• RECORDS:
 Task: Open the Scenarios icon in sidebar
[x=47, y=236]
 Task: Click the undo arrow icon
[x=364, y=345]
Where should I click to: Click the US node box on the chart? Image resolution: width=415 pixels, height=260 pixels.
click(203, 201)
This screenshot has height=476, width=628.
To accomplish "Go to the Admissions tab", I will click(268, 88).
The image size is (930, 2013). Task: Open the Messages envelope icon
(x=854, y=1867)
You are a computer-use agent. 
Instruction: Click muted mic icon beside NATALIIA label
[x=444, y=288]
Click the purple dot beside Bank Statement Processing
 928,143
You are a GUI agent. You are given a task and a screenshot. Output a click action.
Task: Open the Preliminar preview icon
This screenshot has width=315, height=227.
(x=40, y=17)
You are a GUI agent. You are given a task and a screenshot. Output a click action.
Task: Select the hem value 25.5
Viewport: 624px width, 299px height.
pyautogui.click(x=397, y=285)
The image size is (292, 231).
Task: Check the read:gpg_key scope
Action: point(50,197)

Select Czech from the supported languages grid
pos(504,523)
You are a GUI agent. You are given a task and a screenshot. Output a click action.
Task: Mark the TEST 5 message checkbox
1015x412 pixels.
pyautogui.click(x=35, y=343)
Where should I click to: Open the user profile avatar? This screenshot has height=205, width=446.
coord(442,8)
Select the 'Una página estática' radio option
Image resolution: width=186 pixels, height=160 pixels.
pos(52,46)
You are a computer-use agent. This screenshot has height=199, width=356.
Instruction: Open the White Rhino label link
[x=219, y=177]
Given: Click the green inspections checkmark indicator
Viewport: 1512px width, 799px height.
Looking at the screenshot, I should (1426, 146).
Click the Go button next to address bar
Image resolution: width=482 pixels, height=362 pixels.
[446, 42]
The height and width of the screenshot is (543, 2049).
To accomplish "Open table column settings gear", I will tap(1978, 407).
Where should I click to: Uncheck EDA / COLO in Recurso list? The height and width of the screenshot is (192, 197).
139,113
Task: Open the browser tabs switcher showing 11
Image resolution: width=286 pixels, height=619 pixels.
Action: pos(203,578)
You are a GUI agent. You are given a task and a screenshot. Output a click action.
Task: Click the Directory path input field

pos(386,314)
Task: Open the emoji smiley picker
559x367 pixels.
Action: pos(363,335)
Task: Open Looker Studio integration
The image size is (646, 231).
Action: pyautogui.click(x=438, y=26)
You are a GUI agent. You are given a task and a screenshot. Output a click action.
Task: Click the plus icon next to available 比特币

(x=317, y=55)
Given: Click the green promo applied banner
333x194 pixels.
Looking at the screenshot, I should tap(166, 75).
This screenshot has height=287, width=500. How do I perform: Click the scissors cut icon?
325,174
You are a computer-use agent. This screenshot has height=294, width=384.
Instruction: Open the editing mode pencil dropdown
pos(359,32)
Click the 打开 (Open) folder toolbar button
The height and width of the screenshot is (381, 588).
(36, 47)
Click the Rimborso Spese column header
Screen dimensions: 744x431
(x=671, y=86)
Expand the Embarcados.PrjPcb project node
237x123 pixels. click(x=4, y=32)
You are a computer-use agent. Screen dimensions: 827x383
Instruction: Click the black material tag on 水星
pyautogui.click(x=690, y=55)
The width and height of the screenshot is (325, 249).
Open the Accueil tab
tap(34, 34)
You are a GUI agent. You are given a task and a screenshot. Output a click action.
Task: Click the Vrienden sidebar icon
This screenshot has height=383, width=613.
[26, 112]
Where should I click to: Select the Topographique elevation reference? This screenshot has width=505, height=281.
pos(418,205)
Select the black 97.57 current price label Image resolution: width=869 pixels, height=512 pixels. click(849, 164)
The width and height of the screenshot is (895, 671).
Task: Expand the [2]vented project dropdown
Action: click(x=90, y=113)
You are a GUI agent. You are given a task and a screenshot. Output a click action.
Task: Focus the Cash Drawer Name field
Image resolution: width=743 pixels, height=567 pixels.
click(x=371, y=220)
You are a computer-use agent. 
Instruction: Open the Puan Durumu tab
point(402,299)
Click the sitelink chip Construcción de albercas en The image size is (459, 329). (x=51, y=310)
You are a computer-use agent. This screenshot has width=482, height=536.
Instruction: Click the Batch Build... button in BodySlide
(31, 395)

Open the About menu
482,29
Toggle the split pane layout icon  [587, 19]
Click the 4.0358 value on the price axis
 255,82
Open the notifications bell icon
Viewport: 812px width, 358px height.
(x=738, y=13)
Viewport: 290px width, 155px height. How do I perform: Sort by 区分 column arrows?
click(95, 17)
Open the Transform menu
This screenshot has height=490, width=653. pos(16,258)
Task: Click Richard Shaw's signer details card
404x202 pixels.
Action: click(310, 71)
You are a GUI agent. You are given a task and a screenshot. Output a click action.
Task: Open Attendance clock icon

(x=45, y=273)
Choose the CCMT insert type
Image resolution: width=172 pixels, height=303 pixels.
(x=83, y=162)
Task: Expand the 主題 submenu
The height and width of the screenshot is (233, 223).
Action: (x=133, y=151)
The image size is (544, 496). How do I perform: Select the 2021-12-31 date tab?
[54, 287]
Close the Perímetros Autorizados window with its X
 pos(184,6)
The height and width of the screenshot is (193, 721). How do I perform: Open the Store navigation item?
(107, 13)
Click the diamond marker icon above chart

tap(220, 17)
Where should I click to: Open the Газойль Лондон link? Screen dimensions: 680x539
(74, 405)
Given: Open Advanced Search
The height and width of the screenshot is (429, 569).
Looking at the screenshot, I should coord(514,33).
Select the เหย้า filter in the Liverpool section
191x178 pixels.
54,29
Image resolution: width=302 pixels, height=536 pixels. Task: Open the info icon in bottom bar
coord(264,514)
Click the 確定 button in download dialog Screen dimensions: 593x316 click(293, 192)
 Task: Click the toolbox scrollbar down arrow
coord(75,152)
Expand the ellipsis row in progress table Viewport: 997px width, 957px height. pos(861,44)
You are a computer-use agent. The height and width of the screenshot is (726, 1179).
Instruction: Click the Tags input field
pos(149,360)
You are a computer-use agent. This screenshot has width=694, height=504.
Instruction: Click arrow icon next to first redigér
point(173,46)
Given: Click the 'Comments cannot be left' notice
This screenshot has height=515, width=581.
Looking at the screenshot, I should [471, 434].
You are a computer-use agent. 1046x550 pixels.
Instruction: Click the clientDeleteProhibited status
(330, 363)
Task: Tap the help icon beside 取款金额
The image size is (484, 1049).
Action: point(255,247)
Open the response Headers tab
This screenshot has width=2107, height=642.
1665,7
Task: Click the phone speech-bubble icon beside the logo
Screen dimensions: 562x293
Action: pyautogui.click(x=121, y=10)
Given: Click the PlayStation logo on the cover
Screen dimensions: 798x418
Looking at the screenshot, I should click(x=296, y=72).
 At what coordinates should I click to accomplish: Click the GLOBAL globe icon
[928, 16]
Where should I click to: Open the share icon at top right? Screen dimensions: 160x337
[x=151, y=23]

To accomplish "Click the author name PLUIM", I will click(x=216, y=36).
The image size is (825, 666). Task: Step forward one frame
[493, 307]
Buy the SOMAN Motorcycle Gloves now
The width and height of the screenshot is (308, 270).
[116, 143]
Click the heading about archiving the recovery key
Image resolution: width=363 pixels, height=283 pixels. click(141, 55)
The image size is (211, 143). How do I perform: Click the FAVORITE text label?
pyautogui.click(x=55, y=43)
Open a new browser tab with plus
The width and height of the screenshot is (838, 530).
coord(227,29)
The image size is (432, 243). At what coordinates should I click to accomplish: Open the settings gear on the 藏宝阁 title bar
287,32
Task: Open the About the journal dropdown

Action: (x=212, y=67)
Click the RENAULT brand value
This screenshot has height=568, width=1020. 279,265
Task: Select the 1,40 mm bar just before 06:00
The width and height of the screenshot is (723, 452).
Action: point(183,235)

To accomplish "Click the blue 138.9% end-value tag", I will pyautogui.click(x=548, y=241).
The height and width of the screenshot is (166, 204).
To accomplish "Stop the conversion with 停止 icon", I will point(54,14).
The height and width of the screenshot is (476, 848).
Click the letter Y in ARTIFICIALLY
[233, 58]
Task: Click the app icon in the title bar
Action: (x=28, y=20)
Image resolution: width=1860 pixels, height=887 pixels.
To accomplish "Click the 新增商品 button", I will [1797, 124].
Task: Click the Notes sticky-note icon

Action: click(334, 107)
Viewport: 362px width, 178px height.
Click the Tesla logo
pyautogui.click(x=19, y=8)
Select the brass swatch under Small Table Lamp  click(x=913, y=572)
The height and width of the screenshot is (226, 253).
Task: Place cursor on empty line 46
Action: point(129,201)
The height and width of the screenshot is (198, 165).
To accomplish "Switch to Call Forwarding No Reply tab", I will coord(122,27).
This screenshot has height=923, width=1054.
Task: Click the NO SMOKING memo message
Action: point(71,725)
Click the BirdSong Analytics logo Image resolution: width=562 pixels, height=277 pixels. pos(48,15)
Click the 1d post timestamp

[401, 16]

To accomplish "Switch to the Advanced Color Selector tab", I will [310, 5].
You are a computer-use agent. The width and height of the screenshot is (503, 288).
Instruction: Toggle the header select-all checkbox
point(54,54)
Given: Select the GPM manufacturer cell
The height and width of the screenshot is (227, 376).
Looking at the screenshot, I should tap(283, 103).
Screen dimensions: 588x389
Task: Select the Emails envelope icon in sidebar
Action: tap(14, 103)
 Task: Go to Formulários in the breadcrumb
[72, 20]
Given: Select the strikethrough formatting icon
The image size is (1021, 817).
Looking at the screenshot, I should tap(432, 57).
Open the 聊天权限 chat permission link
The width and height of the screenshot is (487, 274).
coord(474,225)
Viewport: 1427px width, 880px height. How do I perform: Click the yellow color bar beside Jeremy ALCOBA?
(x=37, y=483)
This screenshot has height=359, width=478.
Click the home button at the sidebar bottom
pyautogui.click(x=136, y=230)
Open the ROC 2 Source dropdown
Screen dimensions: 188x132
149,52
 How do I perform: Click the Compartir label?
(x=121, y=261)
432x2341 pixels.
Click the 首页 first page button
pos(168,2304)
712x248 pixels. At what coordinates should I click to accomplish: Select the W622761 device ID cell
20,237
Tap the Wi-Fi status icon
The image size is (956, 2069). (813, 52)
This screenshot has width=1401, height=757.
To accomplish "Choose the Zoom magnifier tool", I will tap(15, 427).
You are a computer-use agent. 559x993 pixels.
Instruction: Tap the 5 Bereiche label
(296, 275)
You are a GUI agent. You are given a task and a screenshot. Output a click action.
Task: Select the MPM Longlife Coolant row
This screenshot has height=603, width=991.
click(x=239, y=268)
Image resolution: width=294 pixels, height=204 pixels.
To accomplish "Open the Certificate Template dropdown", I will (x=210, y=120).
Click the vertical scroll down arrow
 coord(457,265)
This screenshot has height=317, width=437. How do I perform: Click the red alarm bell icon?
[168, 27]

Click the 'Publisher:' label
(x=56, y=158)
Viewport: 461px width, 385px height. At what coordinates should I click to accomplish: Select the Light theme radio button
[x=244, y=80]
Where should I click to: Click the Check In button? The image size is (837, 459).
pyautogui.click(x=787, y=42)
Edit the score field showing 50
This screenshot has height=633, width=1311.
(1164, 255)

• WORK INSTRUCTIONS:
Please copy all lines of the listing in which the string "green" occurs.

• RESULT OF THIS EXERCISE:
Given: Click the green inspections checkmark indicator
Given: Click the green promo applied banner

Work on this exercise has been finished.